If you’re active in the virtual world, you’ve probably noticed a significant disturbance in Reddit recently. You’re not alone. Millions of users are experiencing what’s now known as the “Reddit Blackout.” It’s not an internet hiccup; it’s a widespread protest involving countless subreddits going private, and it all circles back to Reddit’s recent policy change concerning its API (Application Programming Interface).
Understanding the shift
Until recently, Reddit’s API has been freely accessible, enabling developers to create third-party applications that provide auxiliary services, such as moderation assistance or accessibility enhancements.
On April 18th, 2023, Reddit announced a policy shift: they will now charge for access to their API. The developer community didn’t take this news lightly, many of whom operate on shoestring budgets. The decision sparked an uproar, setting the stage for what we’re now calling the “Reddit Blackout.”
An Unprecedented Reaction
From June 12, 2023, a huge amount of subreddits have announced they will “go dark” for 48 hours in a united protest against a recent shift in Reddit’s approach to third-party developers.
Watching many subreddits go dark for tomorrow’s blackout, it’s been amazing seeing the whole Reddit community unite over a common frustration. As a third-party developer, the support has been incredibly heartening. I hope Reddit listens and recognizes that this process was handled poorly, concrete promises to give developers more time could restore community confidence. Minor steps can make a massive difference.” – Christian Selig, Creator of Apollo wrote on Reddit
Third-party developers such as Apollo assert that the policy change will render them nonviable due to the steep costs associated with API usage.
The price they gave was $0.24 for 1,000 API calls. I quickly inputted this in my app, and saw that it was not far off Twitter’s outstandingly high API prices, at $12,000, and with my current usage would cost almost $2 million dollars per month, or over $20 million per year. – Christian Selig, Creator of Apollo wrote on Reddit
Subreddit moderators have echoed this sentiment, expressing skepticism about the impacts of this change on their ability to maintain their communities effectively.
The ripple effects of this shift have been significant. Thousands of subreddits have gone dark, turning private to protest the new policy. The duration of this blackout varies, with some intending to remain private for 48 hours, while others have committed to maintaining their blackout until an acceptable resolution to the policy change is found.
Reddit CEO Steve Huffman Defends API Changes
Reddit CEO Steve Huffman defended the move, citing the need to make Reddit a “self-sustaining business.” Drawing parallels with Twitter, which also recently started charging for API usage, Huffman’s explanation has done little to quell the anger of the Reddit community.
The impact of this policy change is broad. Reddit’s subreddits, vibrant hubs of discussion across an array of topics, lie at the heart of the user experience. Their blackout disrupts the everyday functionality and community spirit millions of Reddit users treasure.

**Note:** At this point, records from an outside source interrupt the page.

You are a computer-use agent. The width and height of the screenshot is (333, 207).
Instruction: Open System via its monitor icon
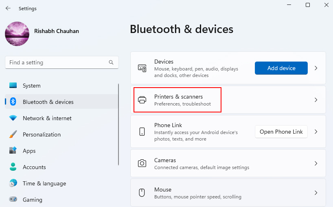click(x=13, y=86)
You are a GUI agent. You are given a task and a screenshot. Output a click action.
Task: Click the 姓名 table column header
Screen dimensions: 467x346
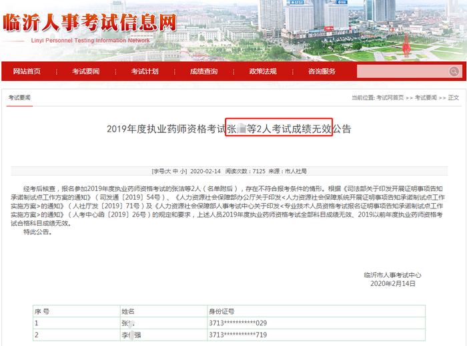(128, 311)
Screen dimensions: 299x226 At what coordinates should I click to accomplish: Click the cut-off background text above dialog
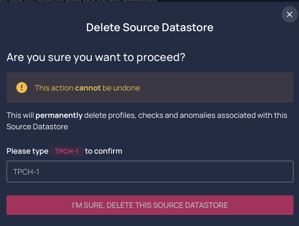pyautogui.click(x=79, y=1)
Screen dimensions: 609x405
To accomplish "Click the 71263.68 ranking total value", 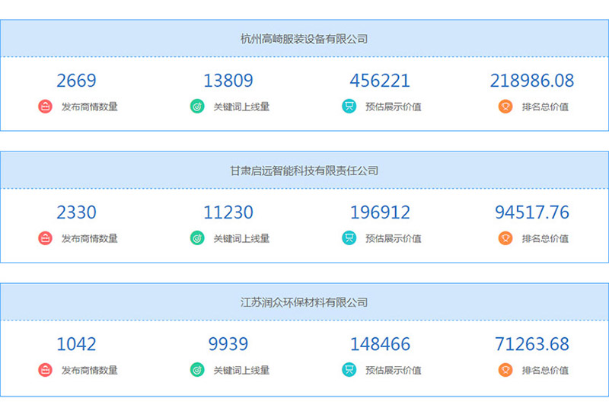I will [532, 344].
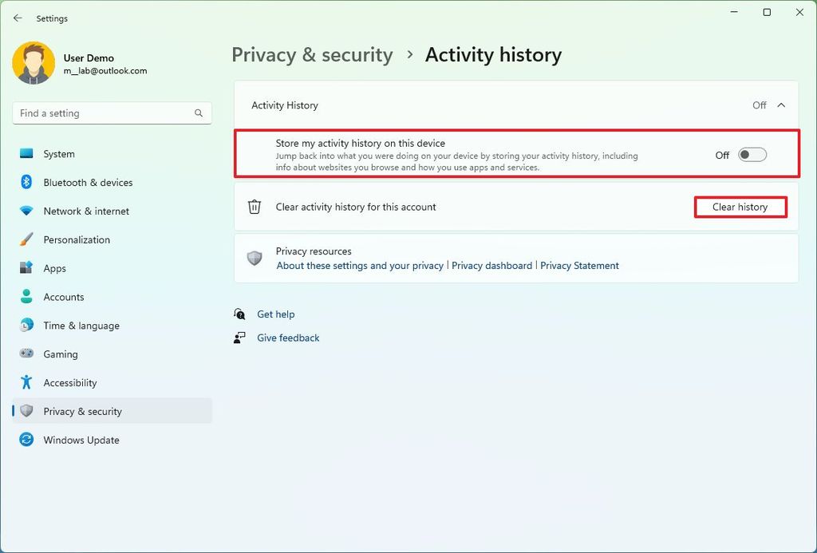Click the Accessibility figure icon
The height and width of the screenshot is (553, 817).
[26, 382]
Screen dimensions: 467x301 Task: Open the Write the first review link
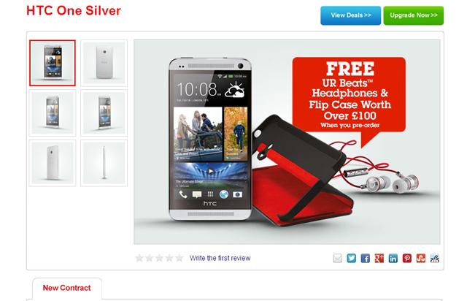point(220,258)
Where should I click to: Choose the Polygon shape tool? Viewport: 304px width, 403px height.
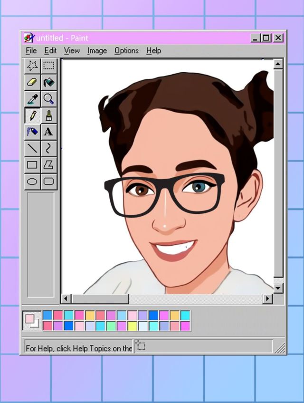[x=48, y=165]
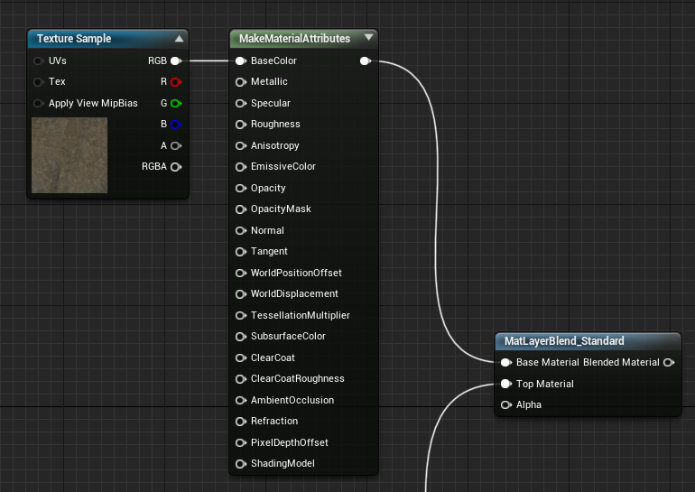Click the Alpha pin on MatLayerBlend_Standard
The width and height of the screenshot is (695, 492).
[x=506, y=404]
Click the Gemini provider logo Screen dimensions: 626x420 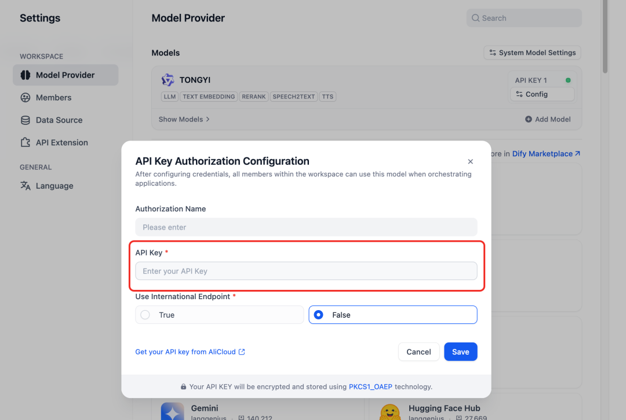click(x=173, y=411)

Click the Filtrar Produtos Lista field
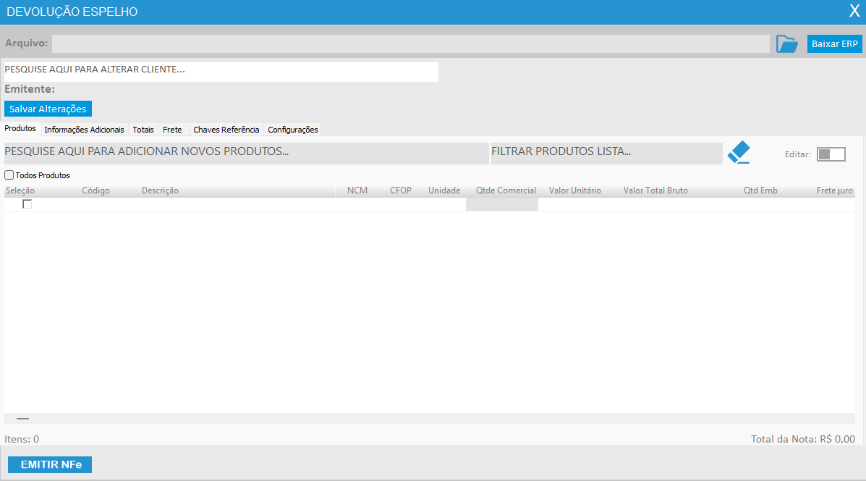(606, 153)
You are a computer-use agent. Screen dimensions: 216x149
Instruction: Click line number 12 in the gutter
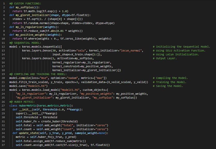click(3, 47)
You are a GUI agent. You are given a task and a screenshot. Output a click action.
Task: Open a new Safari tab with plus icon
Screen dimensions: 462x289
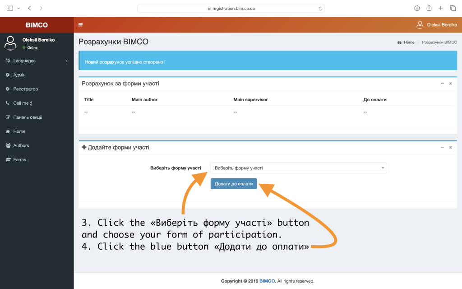(441, 8)
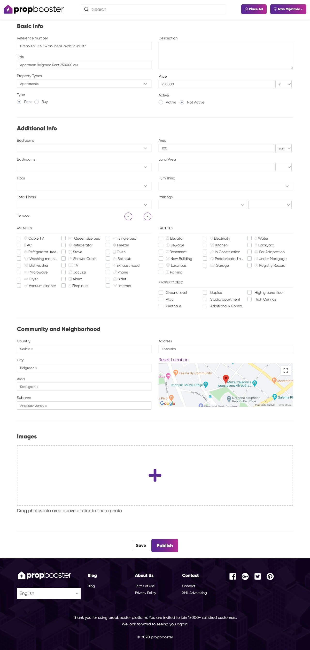Click the Facebook icon in footer
This screenshot has height=650, width=310.
click(x=232, y=576)
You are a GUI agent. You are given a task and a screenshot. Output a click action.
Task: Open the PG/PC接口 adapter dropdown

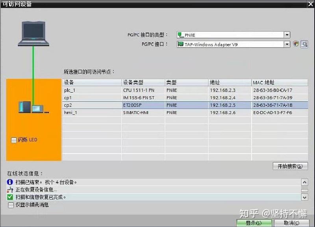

The duration of this disruption remains uncertain, contingent on ongoing negotiations and Reddit’s responsiveness to the situation. With some subreddits committed to indefinite blackouts, Reddit users and developers must brace themselves for a potentially lengthy disturbance.
As we continue to observe this evolving situation, it serves as a lesson for other digital platforms. Striking a balance between business sustainability and user experience is difficult yet important, made even more complex in our ever-evolving digital landscape. How Reddit navigates these challenges will surely be of interest to users, developers, and observers alike.